Exercise brief = Consider the entries given below. Count the lines that include "will" and give only the count.

Dataset excerpts
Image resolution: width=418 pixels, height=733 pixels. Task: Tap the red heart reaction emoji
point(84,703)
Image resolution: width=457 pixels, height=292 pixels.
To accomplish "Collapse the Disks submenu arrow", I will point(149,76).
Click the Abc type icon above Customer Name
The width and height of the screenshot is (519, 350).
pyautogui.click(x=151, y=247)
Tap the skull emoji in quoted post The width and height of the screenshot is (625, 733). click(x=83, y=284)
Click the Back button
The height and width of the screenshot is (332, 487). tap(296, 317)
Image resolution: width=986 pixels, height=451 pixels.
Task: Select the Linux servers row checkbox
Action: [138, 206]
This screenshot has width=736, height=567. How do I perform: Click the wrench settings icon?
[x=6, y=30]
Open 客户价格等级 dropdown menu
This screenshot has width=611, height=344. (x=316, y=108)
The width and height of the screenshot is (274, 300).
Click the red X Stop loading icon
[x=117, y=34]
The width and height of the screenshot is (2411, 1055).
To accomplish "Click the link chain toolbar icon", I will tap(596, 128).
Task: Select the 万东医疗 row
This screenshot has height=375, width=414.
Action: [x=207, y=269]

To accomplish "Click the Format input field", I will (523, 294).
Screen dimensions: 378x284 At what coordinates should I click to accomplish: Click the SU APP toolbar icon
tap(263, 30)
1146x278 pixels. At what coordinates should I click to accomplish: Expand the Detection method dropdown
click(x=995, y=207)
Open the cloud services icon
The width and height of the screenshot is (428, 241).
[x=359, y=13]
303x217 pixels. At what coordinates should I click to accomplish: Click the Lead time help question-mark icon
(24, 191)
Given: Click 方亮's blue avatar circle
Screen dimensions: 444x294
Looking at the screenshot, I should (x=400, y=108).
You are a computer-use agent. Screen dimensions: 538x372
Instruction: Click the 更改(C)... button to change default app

Answer to the exercise = 3